Discovering subtypes of ALS : Aneesh Donde, PhD

When the root cause of ALS is known, there are now paths to therapy, as has been shown by the recent development of tofersen for people whose disease results from the SOD1 gene. We seek to bring the same clarity of the root causes – and the same hope for treatment – to the vast majority of the people living with ALS who do not carry a known disease-causing gene. Increasing evidence suggests that there are multiple subtypes of sporadic ALS associated with underlying molecular heterogeneity. The roughly 20 different genes that are strongly associated with ALS have many different molecular functions. For example, SOD1–ALS displays substantial changes in mitochondrial function, oxidative stress and the unfolded protein response. By contrast, C9ORF72 – ALS, which is the most common known genetic form, has less of an effect on these pathways and more of an effect on nuclear-cytoplasmic transport and RNA processing.

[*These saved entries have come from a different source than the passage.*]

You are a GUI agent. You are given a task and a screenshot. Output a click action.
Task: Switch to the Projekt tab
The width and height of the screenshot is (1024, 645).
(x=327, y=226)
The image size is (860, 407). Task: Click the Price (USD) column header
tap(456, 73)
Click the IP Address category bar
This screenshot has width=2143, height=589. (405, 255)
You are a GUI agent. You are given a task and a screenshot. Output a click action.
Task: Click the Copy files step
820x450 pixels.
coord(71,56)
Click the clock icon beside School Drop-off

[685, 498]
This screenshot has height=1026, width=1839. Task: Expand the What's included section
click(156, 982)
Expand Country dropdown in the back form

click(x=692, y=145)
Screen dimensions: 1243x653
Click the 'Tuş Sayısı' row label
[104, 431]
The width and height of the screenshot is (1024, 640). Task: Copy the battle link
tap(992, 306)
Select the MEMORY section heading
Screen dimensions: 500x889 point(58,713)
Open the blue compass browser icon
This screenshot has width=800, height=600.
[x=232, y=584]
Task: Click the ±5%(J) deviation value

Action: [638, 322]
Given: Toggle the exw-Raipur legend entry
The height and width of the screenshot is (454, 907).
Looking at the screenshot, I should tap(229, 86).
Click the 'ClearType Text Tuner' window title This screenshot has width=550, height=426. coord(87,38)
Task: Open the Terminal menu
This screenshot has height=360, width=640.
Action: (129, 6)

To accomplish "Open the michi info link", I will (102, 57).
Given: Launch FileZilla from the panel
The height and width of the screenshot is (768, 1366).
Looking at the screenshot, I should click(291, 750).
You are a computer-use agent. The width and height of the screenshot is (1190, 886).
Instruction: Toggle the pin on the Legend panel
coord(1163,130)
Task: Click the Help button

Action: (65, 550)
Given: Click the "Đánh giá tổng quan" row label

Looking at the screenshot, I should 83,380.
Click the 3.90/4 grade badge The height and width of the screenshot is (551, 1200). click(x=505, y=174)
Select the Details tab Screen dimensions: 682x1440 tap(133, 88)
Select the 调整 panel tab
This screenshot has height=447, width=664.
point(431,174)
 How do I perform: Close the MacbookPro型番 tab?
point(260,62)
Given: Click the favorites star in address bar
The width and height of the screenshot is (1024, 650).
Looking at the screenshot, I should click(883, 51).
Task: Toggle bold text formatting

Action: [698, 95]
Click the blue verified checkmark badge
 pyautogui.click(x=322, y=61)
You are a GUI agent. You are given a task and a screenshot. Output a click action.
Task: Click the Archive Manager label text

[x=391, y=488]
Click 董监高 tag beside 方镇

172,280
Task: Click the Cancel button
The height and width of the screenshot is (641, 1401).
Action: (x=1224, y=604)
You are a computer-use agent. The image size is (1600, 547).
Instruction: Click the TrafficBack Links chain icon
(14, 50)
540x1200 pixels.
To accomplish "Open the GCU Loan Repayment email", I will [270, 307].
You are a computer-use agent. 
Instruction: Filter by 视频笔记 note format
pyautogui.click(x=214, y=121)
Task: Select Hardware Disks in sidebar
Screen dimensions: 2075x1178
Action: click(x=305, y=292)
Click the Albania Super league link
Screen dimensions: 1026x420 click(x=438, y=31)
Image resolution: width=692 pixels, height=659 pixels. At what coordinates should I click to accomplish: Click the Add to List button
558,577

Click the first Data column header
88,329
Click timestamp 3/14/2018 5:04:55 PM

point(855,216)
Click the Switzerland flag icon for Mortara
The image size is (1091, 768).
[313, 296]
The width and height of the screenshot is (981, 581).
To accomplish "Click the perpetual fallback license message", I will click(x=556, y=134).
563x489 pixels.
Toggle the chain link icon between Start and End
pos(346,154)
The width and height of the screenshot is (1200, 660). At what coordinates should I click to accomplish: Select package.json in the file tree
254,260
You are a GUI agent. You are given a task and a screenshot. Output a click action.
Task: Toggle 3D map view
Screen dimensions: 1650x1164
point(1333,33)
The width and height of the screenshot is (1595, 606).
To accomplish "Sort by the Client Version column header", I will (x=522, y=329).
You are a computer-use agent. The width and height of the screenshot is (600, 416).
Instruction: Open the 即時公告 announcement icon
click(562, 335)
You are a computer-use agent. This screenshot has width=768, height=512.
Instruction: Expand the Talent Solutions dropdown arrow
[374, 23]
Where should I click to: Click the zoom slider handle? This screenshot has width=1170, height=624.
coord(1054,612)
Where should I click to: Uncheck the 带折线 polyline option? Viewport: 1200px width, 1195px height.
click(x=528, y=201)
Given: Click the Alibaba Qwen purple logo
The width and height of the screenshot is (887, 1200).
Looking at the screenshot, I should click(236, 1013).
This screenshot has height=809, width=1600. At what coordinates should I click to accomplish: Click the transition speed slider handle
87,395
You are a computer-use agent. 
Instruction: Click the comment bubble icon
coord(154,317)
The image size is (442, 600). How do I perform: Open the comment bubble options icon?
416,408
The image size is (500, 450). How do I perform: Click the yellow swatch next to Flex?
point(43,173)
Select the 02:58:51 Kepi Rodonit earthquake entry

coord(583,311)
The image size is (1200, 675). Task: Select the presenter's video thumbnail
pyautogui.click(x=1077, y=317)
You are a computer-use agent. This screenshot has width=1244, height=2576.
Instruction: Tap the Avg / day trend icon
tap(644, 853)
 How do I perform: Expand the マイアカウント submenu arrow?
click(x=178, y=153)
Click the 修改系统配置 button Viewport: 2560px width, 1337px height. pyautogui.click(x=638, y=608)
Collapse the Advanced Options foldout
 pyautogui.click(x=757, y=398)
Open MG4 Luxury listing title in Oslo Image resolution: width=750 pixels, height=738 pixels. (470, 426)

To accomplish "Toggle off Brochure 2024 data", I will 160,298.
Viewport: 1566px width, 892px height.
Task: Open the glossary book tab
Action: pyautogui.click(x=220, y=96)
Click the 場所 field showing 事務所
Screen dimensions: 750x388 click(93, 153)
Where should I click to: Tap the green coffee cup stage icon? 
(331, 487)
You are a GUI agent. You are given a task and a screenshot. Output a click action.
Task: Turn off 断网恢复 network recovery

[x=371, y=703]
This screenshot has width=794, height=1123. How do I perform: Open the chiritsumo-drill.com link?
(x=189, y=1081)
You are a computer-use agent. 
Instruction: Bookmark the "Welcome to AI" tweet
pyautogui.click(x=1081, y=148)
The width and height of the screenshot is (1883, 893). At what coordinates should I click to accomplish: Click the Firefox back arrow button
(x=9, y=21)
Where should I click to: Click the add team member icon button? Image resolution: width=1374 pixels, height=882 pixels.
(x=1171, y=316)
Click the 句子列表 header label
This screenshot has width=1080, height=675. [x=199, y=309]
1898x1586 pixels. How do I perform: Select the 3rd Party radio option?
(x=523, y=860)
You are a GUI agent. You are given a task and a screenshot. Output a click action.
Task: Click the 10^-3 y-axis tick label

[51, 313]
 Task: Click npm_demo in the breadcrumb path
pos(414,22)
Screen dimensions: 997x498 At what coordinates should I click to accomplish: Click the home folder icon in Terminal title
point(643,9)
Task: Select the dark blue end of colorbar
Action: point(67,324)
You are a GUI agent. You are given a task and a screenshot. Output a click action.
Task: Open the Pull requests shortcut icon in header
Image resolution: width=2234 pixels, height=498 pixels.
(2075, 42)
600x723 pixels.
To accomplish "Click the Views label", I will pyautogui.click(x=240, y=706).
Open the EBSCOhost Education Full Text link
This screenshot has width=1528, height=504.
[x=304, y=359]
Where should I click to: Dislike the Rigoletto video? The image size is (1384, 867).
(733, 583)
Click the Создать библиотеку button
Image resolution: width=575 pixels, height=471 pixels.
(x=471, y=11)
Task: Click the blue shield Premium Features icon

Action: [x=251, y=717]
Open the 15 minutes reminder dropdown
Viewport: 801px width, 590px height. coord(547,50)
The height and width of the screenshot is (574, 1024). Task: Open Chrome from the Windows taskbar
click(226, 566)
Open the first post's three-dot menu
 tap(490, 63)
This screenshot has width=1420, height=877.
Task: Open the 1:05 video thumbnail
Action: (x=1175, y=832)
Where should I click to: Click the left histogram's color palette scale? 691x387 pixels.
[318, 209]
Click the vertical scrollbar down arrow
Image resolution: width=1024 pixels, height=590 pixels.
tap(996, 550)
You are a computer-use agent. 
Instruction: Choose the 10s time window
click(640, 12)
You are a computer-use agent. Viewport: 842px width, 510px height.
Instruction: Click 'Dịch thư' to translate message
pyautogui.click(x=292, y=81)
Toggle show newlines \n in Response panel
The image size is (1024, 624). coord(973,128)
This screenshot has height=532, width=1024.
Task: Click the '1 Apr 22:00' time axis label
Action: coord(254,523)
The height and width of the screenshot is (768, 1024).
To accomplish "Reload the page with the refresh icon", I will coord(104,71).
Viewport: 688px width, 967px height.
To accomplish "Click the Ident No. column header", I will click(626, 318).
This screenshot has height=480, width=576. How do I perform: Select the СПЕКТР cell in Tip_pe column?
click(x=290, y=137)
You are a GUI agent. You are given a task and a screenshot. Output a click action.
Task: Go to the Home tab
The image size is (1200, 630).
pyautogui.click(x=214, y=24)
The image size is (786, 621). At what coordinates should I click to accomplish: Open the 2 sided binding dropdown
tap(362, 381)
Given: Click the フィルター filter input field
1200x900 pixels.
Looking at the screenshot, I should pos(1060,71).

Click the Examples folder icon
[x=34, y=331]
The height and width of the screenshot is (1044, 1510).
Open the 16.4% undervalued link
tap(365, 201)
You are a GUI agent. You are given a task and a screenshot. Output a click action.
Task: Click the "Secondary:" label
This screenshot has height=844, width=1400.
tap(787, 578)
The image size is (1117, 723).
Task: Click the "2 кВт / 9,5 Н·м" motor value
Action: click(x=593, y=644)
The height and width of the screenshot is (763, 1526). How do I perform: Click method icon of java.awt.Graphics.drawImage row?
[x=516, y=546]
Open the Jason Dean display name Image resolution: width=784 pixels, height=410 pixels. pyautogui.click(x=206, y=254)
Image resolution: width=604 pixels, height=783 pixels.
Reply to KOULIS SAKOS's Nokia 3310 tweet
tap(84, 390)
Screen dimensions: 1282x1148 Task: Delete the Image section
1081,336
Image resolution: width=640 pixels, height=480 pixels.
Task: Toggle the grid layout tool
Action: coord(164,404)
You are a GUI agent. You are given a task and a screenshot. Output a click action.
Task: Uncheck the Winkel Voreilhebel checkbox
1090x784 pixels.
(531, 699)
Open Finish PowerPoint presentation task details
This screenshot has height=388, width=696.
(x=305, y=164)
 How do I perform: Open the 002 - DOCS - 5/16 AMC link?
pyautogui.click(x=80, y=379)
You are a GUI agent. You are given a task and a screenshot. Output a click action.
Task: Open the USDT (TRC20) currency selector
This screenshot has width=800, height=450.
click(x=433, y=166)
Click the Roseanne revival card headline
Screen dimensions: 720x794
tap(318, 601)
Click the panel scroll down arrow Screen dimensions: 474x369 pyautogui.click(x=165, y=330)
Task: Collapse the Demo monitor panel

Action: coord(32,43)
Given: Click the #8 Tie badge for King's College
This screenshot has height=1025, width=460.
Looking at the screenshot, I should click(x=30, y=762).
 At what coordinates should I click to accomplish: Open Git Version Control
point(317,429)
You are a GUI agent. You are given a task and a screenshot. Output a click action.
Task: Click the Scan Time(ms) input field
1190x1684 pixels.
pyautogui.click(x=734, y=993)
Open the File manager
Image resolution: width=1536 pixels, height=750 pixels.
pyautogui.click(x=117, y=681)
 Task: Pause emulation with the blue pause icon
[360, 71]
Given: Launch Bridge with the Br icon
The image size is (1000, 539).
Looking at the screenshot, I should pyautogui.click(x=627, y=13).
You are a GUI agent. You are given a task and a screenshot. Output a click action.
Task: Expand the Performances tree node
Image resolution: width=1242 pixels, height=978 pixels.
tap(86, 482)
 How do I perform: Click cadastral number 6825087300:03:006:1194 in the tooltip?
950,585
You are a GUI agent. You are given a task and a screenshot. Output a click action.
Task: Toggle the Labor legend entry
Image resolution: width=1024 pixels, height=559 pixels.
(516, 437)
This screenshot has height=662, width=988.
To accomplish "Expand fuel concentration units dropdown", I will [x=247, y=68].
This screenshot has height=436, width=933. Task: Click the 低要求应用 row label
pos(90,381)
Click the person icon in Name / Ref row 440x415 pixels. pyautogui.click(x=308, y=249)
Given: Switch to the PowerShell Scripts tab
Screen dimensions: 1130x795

We hypothesize that cell lines from people with ALS arising from distinct root causes will respond differently to experimental conditions. For example, C9ORF72 lines might be more sensitive to inhibition of nuclear-cytoplasmic transport, whereas SOD1 lines might be more sensitive to inhibitors of mitochondrial function. Other forms of ALS may be particularly sensitive to still other cellular stresses. Grouping ALS cases together based on their common responses to stresses will define types of ALS that need to be treated separately in drug screens and ultimately in clinical trials.

Strategy

We are developing a robust platform that can identify disrupted cellular processes in different types of ALS. Our work builds on the pioneering Answer ALS study of more than 1,000 people with ALS and those without the disease. Cell lines were derived from the volunteers that can be grown into neurons in the lab, creating a “living biopsy” for each patient. Our platform analyzes these cells under diverse conditions and then uses Artificial Intelligence to find similar types of ALS and to identify potential molecular mechanisms.

Aneesh Donde, PhD is a postdoctoral researcher in the lab of Ernest Fraenkel at the Massachusetts Institute of Technology. He uses stem cell-derived motor neuron cell culture models to study the mechanisms of ALS and other neurodegenerative diseases. He is the recipient of the MIT-GSK Gertrude B. Elion Postdoctoral Fellowship for Drug Discovery and Disease and received his training in neuroscience from Johns Hopkins University.